Categories of modules, comodules and contramodules over representations

TL;DR

This paper develops a categorical framework relating modules, comodules, and contramodules over representations of small categories, unifying classical properties and exploring their structures akin to sheaves over schemes.

Contribution

It introduces a unified categorical approach to modules, comodules, and contramodules over algebraic representations, incorporating adjoint functors and classical properties within a Grothendieck category context.

Findings

Categorical framework unifies modules, comodules, and contramodules.

Classical properties of coalgebras naturally emerge in the framework.

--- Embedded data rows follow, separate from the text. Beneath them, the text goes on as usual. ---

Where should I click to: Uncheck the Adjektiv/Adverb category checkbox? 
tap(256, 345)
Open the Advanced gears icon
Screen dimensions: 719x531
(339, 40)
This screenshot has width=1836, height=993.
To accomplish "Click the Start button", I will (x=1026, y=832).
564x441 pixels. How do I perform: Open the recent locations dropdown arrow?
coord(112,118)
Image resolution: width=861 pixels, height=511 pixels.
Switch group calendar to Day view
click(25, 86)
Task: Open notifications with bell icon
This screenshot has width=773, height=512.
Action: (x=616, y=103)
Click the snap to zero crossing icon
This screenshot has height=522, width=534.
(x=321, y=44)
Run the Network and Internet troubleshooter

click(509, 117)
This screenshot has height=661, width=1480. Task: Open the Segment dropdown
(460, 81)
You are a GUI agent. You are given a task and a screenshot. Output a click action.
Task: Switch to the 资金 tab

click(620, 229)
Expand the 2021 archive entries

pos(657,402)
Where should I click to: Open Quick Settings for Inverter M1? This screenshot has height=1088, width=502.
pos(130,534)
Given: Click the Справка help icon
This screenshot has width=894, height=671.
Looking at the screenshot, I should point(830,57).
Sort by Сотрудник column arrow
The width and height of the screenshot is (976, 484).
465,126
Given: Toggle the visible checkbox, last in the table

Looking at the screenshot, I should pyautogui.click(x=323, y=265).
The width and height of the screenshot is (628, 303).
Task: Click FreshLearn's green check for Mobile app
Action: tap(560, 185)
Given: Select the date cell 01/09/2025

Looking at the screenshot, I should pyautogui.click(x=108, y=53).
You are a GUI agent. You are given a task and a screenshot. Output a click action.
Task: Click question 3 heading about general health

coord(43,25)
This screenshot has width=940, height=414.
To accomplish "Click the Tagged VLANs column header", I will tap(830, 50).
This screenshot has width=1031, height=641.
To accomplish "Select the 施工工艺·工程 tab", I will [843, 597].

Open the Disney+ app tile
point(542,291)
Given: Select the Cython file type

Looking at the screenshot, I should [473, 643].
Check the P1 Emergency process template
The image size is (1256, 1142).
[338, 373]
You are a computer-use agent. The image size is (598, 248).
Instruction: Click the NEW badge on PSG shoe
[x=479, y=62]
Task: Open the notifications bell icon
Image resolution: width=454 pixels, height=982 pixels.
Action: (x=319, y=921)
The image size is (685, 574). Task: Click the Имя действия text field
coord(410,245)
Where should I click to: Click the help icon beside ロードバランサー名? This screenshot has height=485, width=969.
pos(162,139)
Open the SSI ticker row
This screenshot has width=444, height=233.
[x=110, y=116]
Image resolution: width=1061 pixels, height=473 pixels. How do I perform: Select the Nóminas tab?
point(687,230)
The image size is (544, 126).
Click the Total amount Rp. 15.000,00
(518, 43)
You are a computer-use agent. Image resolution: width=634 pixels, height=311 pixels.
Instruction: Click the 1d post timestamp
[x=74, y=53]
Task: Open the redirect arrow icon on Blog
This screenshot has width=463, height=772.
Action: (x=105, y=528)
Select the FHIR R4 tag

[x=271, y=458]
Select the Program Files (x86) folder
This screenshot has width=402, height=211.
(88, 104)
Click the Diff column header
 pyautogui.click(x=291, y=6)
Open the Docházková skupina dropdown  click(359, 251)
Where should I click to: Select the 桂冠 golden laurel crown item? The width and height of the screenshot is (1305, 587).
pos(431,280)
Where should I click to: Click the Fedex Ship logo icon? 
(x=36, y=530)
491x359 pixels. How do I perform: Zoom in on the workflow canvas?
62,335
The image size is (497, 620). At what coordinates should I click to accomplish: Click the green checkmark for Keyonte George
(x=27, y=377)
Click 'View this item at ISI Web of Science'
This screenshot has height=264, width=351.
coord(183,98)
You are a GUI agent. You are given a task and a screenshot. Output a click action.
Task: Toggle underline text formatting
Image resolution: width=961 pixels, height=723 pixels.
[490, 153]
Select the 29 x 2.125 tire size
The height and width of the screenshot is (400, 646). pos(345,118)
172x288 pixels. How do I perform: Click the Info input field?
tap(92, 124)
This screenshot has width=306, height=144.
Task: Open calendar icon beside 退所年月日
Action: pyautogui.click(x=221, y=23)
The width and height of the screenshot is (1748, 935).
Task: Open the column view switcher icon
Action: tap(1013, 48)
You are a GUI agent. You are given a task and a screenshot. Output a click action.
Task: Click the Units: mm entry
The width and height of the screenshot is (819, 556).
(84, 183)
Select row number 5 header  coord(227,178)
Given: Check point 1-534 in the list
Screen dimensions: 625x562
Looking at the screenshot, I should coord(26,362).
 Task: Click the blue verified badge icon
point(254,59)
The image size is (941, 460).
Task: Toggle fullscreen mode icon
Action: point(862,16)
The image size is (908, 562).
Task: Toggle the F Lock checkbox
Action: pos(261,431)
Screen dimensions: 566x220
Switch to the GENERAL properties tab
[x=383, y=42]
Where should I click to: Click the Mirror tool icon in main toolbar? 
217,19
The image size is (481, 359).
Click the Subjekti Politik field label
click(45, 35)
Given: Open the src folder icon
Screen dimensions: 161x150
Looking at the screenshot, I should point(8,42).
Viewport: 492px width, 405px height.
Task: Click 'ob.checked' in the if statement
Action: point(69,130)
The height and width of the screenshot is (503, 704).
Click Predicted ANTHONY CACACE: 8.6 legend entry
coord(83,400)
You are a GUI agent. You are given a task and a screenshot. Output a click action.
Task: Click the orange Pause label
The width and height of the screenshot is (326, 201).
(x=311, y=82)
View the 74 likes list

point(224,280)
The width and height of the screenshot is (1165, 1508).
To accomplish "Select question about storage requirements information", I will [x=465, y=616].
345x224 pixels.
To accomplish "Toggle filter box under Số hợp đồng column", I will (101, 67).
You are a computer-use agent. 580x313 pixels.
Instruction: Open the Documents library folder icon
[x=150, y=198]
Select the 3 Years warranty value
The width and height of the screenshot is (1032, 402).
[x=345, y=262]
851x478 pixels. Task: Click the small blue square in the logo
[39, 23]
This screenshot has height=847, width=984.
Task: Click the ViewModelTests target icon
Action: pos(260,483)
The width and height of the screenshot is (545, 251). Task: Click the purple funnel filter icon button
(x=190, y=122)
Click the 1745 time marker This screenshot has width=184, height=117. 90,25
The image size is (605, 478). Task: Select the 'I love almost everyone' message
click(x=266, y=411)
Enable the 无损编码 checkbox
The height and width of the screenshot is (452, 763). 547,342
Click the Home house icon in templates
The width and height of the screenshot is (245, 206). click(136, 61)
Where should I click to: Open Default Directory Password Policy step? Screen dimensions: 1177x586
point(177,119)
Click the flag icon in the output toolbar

Analysis of generators and Grothendieck categories as noncommutative space analogs.

Abstract

We study and relate categories of modules, comodules and contramodules over a representation of a small category taking values in (co)algebras, in a manner similar to modules over a ringed space. As a result, we obtain a categorical framework which incorporates all the adjoint functors between these categories in a natural manner. Various classical properties of coalgebras and their morphisms arise naturally within this theory. We also consider cartesian objects in each of these categories, which may be viewed as counterparts of quasi-coherent sheaves over a scheme. We study their categorical properties using cardinality arguments. Our focus is on generators for these categories and on Grothendieck categories, because the latter may be treated as replacements for noncommutative spaces.